Task requirements - Copy the rows from the start through the line that contains "[x=75, y=649]". In that copy, swap every "GUI agent" for "screen assistant" and change nothing else.

Data listing -
+ + + + + + +
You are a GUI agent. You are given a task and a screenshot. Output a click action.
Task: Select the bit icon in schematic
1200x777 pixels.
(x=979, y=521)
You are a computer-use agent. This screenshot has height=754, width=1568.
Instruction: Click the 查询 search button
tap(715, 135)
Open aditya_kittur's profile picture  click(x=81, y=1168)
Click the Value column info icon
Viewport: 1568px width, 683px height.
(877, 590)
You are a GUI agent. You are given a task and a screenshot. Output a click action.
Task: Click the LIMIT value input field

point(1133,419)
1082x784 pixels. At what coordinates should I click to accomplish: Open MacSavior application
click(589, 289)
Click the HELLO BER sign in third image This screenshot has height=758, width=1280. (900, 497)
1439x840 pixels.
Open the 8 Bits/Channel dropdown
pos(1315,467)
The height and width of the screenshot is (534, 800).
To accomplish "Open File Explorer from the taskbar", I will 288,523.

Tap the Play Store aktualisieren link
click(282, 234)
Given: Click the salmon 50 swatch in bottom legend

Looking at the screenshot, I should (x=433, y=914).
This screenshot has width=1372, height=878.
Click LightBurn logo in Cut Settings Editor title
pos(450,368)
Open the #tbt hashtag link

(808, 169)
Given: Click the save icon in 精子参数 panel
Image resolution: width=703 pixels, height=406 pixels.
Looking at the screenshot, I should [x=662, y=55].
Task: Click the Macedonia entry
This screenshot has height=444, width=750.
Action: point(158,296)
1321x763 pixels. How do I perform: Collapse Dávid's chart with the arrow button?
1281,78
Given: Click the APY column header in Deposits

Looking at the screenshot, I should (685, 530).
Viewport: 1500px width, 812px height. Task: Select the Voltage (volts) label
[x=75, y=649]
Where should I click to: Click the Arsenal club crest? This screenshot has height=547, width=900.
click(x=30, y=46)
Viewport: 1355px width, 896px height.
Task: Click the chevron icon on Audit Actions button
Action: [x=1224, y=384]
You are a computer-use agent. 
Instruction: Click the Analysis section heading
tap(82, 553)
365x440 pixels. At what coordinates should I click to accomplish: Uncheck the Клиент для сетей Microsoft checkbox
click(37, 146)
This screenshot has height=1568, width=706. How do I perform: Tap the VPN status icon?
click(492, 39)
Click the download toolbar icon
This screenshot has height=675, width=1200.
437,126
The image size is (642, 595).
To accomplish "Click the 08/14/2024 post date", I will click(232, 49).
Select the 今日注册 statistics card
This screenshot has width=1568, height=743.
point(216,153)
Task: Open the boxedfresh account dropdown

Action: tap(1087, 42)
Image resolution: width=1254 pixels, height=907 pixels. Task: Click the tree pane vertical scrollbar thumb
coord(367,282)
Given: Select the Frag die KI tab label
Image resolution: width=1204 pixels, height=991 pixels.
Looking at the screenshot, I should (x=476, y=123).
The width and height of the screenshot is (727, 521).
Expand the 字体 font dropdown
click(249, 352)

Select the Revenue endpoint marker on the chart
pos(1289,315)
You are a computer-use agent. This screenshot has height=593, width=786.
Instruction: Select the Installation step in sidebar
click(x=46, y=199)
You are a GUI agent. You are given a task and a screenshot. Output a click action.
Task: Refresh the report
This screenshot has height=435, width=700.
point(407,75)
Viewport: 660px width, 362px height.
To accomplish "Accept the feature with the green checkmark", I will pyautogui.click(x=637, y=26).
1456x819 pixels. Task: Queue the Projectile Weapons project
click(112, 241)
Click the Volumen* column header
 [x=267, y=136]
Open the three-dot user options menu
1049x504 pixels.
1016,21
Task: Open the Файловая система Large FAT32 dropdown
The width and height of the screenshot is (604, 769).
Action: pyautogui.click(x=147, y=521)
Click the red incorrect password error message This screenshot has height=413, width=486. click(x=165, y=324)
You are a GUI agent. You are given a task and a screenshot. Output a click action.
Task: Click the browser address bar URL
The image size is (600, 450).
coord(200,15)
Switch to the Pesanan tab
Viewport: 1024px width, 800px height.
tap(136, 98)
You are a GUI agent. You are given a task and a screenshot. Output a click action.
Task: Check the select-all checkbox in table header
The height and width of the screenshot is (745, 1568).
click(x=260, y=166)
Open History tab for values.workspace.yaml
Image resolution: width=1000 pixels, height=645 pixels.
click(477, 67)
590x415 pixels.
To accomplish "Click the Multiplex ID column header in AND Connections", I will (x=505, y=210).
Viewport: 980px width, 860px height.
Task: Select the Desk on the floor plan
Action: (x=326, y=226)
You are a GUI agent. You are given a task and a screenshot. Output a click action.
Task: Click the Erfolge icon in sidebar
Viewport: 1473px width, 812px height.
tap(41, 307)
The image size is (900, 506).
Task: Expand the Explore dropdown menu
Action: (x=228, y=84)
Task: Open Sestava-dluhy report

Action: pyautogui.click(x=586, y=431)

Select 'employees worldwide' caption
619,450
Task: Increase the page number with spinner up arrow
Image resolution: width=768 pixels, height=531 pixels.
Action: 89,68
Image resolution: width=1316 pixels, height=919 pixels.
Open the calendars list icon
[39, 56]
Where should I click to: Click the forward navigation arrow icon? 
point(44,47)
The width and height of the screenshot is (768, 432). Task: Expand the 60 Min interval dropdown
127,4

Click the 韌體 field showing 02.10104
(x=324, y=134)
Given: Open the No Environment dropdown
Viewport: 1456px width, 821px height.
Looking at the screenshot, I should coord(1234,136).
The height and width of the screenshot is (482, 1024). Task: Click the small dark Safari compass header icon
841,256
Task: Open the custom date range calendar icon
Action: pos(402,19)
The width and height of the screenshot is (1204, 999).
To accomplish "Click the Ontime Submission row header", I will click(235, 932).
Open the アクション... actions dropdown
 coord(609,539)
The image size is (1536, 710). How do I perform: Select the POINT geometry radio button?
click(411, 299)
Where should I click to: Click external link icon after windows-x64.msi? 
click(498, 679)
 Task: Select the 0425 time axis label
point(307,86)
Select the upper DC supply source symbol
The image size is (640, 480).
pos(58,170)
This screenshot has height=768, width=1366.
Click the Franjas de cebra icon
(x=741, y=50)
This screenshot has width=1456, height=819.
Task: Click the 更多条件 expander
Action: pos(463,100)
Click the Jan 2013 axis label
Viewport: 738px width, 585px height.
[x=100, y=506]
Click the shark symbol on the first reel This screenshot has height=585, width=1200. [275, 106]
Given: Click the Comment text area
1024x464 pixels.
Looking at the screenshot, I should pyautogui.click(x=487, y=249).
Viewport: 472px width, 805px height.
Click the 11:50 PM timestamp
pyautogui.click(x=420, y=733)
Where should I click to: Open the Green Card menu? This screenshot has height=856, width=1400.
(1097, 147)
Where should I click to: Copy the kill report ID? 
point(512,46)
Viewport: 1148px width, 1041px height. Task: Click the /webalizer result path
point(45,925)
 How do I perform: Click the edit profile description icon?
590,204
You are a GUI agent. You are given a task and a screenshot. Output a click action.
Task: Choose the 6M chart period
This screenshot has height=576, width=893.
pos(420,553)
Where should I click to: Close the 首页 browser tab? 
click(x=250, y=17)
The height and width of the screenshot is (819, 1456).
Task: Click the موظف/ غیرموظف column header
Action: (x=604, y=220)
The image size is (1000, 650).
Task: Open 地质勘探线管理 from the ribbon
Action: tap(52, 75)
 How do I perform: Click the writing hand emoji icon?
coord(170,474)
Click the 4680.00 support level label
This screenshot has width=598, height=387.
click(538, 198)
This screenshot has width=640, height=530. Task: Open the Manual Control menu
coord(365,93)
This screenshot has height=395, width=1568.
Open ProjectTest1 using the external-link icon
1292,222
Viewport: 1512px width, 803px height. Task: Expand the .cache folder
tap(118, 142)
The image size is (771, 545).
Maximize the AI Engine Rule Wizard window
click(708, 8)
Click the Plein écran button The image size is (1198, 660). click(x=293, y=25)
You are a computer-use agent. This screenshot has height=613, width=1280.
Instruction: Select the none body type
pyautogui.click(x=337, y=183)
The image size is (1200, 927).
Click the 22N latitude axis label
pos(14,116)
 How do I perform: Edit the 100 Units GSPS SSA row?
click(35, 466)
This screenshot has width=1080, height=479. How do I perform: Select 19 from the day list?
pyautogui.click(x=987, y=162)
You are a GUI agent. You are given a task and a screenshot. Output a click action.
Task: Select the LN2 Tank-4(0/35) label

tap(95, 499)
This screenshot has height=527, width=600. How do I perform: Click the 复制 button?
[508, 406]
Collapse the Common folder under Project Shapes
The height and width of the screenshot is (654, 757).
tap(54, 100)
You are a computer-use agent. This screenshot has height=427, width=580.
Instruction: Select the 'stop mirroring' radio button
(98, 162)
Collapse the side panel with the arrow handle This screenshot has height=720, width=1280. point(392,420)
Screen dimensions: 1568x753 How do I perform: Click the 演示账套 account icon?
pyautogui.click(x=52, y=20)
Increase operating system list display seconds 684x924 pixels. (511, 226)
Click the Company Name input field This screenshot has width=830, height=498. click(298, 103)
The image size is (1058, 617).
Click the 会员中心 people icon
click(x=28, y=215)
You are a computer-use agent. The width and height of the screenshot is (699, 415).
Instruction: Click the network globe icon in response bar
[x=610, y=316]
+ + + + + + +
Solution to the problem -
You are a screen assistant. You are given a task and a screenshot. Output a click action.
Task: Select the bit icon in schematic
1200x777 pixels.
(x=979, y=521)
You are a computer-use agent. This screenshot has height=754, width=1568.
Instruction: Click the 查询 search button
tap(715, 135)
Open aditya_kittur's profile picture  click(x=81, y=1168)
Click the Value column info icon
Viewport: 1568px width, 683px height.
(877, 590)
You are a screen assistant. You are given a task and a screenshot. Output a click action.
Task: Click the LIMIT value input field

point(1133,419)
1082x784 pixels. At what coordinates should I click to accomplish: Open MacSavior application
click(589, 289)
Click the HELLO BER sign in third image This screenshot has height=758, width=1280. (900, 497)
1439x840 pixels.
Open the 8 Bits/Channel dropdown
pos(1315,467)
The height and width of the screenshot is (534, 800).
To accomplish "Open File Explorer from the taskbar", I will 288,523.

Tap the Play Store aktualisieren link
click(282, 234)
Given: Click the salmon 50 swatch in bottom legend

Looking at the screenshot, I should (x=433, y=914).
This screenshot has width=1372, height=878.
Click LightBurn logo in Cut Settings Editor title
pos(450,368)
Open the #tbt hashtag link

(808, 169)
Given: Click the save icon in 精子参数 panel
Image resolution: width=703 pixels, height=406 pixels.
Looking at the screenshot, I should [x=662, y=55].
Task: Click the Macedonia entry
This screenshot has height=444, width=750.
Action: point(158,296)
1321x763 pixels. How do I perform: Collapse Dávid's chart with the arrow button?
1281,78
Given: Click the APY column header in Deposits

Looking at the screenshot, I should (685, 530).
Viewport: 1500px width, 812px height. Task: Select the Voltage (volts) label
[x=75, y=649]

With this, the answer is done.